Excerpt to read >>
- - - -

Question

If $$y=1+\frac{1}{x}+\frac{1}{x^{2}}+\frac{1}{x^{3}}+\ldots \infty$$ with $$|x|>1$$, then $$\frac{d y}{d x}$$ is (a) $$\frac{x^{2}}{y^{2}}$$(b) $$x^{2} y^{2}$$(c) $$\frac{y^{2}}{x^{2}}$$(d) $$-\frac{y^{2}}{x^{2}}$$

Answer

**step1** Understanding the given function

The given function is an infinite series: $$y=1+\frac{1}{x}+\frac{1}{x^{2}}+\frac{1}{x^{3}}+\ldots \infty$$.
We are also provided with the condition $$|x|>1$$. This condition is important because it ensures that the infinite series converges to a finite value.
The problem asks us to find the derivative of $$y$$ with respect to $$x$$, which is denoted as $$\frac{d y}{d x}$$.

**step2** Identifying the type of series

The series $$y=1+\frac{1}{x}+\frac{1}{x^{2}}+\frac{1}{x^{3}}+\ldots$$ is a geometric series.
In a geometric series, each term after the first is obtained by multiplying the preceding term by a constant value called the common ratio.
Let's identify the first term (a) and the common ratio (r):
The first term is $$a = 1$$.
The common ratio (r) can be found by dividing any term by its preceding term. For example, dividing the second term by the first term:
$$r = \frac{\frac{1}{x}}{1} = \frac{1}{x}$$
Or, dividing the third term by the second term:
$$r = \frac{\frac{1}{x^2}}{\frac{1}{x}} = \frac{1}{x}$$
So, the common ratio of this series is $$\frac{1}{x}$$.

**step3** Calculating the sum of the infinite geometric series

An infinite geometric series converges if the absolute value of its common ratio is less than 1 ($$|r|<1$$).
Given that $$|x|>1$$, it directly follows that $$|\frac{1}{x}|<1$$. Therefore, the series converges.
The sum (S) of a convergent infinite geometric series is given by the formula:
$$S = \frac{a}{1-r}$$
where 'a' is the first term and 'r' is the common ratio.

- - - -

Source material >>

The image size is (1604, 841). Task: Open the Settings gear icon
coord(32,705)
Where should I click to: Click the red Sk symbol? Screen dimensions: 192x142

- - - -

In the worked solution for the infinite series, explain why the condition |x| > 1 matters. Use one to three sentences.

The series is geometric with common ratio 1/x, and an infinite geometric series converges only when the absolute value of its common ratio is less than 1. Because |x| > 1, it follows that |1/x| < 1. The condition therefore guarantees that the series converges to a finite value, which is then given by S = a/(1 − r).